**To be done**
Pull out each line of the material below that contains the string "input".

(Stored records)
--- BEGIN ---

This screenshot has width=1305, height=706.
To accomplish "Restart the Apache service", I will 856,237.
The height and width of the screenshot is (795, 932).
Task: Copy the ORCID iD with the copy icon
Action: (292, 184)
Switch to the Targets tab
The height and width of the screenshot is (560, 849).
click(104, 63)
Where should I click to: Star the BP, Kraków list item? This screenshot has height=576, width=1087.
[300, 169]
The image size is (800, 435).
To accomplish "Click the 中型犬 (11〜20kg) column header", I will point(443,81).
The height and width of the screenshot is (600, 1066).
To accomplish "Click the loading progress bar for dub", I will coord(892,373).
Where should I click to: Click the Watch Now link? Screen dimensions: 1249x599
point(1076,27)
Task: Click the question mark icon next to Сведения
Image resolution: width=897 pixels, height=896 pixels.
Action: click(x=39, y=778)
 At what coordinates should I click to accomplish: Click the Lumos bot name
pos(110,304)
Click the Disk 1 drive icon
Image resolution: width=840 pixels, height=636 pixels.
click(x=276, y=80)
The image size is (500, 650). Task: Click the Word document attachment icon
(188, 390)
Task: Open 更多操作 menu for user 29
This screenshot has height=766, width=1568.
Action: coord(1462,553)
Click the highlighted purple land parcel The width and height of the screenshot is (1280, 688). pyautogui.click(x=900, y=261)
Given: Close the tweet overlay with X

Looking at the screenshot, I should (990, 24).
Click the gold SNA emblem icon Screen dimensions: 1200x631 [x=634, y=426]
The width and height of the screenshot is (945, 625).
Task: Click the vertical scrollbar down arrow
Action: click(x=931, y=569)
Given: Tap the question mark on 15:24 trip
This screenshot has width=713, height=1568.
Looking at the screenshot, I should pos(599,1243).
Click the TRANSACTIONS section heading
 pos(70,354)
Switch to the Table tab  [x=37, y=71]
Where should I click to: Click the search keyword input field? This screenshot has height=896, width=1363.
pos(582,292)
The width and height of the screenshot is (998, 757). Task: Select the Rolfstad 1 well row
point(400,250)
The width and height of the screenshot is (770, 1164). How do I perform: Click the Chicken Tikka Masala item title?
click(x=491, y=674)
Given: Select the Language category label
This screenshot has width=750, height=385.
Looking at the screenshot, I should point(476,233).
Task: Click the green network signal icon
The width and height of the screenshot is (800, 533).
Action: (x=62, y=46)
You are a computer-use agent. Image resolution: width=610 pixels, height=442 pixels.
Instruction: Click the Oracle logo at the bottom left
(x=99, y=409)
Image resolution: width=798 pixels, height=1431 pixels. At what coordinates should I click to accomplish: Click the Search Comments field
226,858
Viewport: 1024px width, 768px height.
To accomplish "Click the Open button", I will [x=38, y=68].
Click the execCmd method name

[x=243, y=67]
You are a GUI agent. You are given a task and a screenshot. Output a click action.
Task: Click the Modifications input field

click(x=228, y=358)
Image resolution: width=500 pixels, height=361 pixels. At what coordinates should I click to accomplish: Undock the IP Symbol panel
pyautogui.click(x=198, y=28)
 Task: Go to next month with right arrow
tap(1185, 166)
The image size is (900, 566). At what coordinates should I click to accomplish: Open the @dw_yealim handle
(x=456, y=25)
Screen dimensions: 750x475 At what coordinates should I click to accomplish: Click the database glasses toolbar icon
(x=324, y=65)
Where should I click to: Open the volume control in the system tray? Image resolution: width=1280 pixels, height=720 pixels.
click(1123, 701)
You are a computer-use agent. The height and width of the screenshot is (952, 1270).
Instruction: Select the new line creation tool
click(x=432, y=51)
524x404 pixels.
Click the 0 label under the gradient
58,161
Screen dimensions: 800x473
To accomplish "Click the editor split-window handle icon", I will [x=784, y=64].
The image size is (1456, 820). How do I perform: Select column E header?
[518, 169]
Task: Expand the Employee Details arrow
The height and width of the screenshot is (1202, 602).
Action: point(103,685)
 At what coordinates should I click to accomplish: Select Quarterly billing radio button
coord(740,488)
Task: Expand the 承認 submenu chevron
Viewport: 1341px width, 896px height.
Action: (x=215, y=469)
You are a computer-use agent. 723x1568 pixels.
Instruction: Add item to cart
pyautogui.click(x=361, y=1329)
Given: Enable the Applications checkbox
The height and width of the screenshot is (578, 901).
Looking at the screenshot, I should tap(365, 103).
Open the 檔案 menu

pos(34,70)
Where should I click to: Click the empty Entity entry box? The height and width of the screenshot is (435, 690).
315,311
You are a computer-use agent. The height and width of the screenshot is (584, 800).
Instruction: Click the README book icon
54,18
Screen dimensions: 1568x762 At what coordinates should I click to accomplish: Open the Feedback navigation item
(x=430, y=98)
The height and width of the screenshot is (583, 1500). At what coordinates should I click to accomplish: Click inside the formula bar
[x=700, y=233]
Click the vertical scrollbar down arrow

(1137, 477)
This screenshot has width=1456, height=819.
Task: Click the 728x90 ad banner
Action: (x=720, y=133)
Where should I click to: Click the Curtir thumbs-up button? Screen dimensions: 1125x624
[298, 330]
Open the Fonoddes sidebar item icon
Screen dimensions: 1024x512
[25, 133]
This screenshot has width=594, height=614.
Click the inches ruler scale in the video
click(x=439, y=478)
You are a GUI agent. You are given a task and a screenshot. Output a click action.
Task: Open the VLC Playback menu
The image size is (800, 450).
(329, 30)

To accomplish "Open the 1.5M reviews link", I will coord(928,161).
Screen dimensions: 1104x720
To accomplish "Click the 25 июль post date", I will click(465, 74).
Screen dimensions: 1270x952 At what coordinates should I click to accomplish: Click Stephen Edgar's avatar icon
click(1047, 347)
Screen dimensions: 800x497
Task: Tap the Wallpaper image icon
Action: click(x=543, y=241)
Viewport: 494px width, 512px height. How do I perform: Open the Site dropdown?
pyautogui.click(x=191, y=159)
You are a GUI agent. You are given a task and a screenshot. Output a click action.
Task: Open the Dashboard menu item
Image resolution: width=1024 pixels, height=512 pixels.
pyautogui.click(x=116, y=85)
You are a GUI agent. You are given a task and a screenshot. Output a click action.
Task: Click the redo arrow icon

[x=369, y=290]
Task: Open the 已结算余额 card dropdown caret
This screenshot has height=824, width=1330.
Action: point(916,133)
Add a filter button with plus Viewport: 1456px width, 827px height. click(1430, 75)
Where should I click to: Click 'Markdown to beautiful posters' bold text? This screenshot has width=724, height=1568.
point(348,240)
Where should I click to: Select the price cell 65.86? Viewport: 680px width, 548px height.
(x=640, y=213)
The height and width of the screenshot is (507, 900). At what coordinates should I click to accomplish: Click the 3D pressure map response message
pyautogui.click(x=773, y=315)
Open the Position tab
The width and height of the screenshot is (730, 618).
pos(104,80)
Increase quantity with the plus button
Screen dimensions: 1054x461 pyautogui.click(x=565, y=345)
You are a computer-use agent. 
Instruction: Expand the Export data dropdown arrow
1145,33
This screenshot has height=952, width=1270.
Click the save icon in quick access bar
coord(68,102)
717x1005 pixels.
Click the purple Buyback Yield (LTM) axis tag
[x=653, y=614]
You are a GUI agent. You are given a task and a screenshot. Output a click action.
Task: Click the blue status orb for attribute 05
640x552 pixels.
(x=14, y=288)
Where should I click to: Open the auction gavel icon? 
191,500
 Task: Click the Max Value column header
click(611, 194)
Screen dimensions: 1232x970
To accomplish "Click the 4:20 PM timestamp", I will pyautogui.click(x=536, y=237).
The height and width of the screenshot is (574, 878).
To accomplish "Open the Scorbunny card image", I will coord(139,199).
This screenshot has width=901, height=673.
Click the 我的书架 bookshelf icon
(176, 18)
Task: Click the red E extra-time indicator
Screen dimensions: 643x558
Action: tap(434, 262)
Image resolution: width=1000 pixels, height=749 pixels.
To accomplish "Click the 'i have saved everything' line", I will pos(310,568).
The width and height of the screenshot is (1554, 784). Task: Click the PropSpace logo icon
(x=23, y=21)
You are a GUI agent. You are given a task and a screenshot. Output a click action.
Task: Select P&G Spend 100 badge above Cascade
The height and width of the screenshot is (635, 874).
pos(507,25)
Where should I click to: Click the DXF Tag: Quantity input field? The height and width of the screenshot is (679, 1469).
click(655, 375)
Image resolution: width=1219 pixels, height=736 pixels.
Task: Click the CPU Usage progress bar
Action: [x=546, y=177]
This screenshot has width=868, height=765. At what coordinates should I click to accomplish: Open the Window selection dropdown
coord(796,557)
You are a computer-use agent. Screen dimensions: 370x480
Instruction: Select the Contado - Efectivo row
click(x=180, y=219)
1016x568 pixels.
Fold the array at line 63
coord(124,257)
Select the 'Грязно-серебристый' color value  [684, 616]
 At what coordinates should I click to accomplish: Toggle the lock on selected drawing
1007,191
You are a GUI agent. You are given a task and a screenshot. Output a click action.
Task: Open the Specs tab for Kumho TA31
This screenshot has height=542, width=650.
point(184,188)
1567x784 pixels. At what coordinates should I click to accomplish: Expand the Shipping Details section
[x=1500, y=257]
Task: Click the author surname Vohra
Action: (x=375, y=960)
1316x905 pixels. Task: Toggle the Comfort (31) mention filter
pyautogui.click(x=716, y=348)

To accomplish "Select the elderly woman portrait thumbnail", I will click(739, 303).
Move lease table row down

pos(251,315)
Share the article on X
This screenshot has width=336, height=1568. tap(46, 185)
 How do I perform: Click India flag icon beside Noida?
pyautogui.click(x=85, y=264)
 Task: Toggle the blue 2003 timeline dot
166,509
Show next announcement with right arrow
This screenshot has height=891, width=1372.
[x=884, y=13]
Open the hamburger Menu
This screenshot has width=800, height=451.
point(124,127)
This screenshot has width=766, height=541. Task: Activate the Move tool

--- END ---

**Answer to the problem**
Where should I click to: Click the search keyword input field? This screenshot has height=896, width=1363.
Task: Click the Modifications input field
Where should I click to: Click the DXF Tag: Quantity input field? The height and width of the screenshot is (679, 1469).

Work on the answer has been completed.